### [Task item]
The lines to copy are those in the records below that hold the word "will".

[Stored data]
*** Block opens ***
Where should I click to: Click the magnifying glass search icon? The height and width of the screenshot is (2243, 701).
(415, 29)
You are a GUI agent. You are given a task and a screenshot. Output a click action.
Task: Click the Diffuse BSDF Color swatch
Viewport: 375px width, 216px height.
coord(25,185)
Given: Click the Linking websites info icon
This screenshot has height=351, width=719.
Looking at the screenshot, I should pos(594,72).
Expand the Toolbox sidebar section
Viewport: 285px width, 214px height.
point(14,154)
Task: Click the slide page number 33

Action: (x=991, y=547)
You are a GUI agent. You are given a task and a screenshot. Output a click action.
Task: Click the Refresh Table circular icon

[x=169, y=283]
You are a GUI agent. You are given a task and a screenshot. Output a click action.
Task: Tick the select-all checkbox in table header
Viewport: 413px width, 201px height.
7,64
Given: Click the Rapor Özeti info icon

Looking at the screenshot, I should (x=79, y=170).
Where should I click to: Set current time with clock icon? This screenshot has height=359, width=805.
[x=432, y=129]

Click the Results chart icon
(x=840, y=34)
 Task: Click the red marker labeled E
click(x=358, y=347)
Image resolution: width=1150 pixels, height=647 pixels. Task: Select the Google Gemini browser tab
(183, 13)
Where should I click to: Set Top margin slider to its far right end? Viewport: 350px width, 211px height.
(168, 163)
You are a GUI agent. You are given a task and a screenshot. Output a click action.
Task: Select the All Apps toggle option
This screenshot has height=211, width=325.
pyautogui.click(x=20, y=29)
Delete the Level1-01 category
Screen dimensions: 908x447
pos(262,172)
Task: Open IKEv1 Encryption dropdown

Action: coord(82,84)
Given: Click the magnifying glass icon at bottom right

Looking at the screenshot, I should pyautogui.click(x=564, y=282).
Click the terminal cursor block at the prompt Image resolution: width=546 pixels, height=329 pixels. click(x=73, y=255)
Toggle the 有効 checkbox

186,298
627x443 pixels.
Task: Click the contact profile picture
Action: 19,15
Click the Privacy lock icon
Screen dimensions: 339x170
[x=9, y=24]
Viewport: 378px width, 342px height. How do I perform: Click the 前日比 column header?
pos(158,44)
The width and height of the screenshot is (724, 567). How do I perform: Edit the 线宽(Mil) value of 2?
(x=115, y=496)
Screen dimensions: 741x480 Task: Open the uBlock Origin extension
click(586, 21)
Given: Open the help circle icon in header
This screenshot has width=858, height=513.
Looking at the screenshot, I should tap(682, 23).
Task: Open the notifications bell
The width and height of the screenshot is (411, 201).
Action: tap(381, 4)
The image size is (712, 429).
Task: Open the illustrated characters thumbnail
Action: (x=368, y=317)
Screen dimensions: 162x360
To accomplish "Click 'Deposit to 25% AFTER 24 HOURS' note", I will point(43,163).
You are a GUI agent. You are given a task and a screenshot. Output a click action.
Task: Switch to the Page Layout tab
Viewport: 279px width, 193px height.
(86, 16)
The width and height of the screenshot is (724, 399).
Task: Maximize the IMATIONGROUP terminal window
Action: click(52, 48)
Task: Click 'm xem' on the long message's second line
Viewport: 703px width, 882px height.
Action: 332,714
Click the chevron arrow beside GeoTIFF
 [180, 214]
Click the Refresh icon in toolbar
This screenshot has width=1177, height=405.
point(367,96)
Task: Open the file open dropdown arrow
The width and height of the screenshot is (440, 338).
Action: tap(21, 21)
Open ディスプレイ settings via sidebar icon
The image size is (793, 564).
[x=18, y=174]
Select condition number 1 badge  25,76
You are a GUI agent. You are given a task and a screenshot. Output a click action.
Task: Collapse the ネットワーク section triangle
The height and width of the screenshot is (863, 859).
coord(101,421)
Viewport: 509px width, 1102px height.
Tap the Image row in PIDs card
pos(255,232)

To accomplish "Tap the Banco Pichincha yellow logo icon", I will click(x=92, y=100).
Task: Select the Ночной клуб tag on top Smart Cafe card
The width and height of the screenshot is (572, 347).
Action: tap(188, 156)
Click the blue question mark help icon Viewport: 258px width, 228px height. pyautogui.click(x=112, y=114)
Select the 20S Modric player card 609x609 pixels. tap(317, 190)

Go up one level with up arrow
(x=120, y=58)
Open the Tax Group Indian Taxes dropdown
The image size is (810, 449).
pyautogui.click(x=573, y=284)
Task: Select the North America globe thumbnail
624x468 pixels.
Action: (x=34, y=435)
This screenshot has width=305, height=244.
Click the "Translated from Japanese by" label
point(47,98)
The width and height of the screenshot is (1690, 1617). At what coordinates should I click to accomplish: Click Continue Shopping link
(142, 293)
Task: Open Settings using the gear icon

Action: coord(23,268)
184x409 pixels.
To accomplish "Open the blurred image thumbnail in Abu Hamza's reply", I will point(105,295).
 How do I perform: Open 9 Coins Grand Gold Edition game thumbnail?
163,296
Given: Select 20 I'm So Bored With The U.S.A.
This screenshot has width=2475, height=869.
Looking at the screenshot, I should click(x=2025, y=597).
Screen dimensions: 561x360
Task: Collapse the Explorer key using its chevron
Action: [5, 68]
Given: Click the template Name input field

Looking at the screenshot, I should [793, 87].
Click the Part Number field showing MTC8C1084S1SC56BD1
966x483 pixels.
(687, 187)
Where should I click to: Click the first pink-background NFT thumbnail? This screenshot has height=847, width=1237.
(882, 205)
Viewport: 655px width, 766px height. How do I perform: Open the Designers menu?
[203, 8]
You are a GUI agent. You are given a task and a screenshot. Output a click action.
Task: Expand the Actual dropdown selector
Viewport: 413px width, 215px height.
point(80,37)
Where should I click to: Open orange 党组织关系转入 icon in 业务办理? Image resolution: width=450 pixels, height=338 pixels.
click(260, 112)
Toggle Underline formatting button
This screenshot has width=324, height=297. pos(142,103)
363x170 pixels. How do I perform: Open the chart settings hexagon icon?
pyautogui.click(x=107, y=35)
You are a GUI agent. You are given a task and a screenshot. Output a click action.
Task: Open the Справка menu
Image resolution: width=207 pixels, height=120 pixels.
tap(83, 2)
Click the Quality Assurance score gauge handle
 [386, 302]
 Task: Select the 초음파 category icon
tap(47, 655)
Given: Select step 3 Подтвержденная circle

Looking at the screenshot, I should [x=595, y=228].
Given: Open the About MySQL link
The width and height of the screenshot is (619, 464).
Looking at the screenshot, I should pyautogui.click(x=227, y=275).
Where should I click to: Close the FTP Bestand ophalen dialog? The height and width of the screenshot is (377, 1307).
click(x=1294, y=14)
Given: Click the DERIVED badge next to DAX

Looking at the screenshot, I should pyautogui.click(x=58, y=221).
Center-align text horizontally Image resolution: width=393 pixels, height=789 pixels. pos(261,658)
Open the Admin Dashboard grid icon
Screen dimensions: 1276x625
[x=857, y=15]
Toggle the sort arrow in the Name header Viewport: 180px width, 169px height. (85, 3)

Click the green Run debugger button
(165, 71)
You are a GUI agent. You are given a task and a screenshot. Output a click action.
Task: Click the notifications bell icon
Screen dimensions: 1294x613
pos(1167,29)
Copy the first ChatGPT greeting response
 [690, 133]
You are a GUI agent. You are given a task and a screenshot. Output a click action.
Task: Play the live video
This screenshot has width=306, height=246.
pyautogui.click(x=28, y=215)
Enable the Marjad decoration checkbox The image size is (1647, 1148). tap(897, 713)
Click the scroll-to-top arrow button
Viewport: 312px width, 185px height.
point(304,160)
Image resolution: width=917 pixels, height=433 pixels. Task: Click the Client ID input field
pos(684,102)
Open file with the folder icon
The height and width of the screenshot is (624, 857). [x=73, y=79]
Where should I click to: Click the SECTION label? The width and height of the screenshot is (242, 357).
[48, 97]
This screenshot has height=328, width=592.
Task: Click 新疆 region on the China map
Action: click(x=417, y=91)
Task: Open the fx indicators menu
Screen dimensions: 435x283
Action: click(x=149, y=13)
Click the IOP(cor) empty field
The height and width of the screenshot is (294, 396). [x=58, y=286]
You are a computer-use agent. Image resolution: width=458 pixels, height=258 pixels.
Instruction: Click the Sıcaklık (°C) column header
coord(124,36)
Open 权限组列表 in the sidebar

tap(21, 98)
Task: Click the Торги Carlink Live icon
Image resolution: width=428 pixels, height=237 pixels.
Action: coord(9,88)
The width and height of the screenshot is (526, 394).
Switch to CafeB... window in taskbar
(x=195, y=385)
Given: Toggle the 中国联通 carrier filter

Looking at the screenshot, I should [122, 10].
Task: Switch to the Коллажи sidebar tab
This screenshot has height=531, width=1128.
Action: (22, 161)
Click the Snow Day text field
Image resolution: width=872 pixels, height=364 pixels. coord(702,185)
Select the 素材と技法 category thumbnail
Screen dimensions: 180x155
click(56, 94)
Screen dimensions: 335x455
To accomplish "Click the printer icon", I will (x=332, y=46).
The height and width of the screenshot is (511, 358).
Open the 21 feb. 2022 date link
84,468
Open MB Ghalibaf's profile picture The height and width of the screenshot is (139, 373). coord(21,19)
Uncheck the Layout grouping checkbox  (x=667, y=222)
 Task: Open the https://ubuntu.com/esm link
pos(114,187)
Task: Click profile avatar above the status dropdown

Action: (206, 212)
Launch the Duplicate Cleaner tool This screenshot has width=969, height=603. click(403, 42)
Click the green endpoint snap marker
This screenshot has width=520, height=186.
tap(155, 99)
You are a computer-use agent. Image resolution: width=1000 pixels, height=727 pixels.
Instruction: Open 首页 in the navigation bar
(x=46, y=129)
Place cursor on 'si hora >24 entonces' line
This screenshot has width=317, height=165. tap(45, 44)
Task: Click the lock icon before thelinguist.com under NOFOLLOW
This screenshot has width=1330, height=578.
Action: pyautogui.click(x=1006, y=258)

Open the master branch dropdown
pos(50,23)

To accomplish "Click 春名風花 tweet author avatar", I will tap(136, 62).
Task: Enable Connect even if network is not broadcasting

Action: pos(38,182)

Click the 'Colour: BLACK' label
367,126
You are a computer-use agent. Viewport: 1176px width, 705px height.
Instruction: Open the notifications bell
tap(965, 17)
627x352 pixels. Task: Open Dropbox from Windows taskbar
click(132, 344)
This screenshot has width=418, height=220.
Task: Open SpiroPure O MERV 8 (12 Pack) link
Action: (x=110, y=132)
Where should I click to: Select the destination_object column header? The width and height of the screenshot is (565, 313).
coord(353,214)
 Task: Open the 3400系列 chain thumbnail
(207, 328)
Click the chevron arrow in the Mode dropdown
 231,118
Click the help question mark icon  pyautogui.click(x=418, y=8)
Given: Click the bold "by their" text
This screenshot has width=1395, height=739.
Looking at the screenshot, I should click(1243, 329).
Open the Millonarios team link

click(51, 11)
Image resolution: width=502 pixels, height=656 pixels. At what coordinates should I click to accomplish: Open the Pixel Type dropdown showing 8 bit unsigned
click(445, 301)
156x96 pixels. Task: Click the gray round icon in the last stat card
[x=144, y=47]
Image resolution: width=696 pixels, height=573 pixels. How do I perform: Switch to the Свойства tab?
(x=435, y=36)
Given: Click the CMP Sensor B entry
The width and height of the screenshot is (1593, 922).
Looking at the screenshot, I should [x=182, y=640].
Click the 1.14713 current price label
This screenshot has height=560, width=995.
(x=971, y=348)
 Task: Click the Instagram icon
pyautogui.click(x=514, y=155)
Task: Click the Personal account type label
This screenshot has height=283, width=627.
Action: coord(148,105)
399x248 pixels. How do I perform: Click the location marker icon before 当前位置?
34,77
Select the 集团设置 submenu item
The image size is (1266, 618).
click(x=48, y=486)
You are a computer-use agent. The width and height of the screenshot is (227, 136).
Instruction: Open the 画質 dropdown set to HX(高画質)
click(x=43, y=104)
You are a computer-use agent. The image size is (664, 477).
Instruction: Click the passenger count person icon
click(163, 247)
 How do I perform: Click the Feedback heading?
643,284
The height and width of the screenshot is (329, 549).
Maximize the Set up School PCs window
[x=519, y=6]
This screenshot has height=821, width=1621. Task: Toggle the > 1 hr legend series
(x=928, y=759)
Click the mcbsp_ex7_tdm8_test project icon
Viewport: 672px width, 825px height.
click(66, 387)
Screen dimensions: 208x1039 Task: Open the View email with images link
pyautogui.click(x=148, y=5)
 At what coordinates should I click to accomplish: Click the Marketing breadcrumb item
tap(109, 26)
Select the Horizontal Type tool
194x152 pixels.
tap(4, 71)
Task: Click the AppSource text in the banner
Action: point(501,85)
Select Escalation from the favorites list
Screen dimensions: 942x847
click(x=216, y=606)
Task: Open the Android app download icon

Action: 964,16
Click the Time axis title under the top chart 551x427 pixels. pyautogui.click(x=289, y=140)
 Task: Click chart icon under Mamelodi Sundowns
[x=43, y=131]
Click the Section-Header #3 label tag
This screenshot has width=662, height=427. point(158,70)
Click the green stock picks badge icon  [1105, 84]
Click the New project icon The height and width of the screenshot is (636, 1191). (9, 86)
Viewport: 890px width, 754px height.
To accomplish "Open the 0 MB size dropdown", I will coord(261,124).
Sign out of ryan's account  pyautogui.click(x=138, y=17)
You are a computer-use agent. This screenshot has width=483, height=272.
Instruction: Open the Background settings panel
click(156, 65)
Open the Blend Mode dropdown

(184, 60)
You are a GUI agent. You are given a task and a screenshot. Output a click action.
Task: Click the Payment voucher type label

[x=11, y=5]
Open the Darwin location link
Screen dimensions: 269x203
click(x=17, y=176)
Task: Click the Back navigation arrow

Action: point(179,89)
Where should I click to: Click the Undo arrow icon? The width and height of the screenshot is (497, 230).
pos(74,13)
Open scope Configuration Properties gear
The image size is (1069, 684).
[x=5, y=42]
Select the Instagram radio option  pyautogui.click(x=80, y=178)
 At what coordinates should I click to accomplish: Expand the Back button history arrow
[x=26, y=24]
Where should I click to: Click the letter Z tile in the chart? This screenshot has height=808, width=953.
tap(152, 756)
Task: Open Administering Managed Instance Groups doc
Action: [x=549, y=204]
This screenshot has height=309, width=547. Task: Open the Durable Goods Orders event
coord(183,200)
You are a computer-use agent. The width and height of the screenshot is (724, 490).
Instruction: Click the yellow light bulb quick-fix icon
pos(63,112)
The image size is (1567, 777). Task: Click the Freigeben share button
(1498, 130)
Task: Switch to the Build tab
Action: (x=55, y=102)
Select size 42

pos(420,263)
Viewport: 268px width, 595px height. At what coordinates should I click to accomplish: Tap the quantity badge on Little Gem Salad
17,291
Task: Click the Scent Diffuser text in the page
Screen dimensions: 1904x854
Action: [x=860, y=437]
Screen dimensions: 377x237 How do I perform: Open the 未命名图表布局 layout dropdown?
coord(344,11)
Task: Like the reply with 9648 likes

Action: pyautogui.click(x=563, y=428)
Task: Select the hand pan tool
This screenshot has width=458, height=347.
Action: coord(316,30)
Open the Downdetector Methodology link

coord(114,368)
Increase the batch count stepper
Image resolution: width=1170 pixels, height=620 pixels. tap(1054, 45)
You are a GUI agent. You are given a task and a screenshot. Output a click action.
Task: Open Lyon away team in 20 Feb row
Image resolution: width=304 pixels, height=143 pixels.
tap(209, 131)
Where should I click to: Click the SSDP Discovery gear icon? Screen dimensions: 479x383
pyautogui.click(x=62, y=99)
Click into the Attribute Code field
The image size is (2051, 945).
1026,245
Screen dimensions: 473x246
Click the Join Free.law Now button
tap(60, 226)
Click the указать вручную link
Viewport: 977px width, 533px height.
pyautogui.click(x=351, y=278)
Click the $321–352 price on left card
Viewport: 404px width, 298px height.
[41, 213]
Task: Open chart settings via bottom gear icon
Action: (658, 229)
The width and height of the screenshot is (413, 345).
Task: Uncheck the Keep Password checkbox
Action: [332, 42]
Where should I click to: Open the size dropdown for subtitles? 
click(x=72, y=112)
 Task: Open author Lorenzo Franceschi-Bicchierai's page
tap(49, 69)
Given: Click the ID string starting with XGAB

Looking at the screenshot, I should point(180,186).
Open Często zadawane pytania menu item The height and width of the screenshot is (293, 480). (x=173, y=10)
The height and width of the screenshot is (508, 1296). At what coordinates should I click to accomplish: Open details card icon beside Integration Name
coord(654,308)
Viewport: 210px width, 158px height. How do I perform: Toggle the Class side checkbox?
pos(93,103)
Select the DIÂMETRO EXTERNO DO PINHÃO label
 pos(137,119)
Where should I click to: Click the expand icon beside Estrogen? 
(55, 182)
*** Block closes ***
### [Output for this task]
To accomplish "Click 'Deposit to 25% AFTER 24 HOURS' note", I will point(43,163).
To accomplish "Tap the Banco Pichincha yellow logo icon", I will click(x=92, y=100).
To accomplish "Open the blurred image thumbnail in Abu Hamza's reply", I will point(105,295).
To accomplish "Click the printer icon", I will (x=332, y=46).
To accomplish "Click 春名風花 tweet author avatar", I will tap(136, 62).
To accomplish "Open the 0 MB size dropdown", I will coord(261,124).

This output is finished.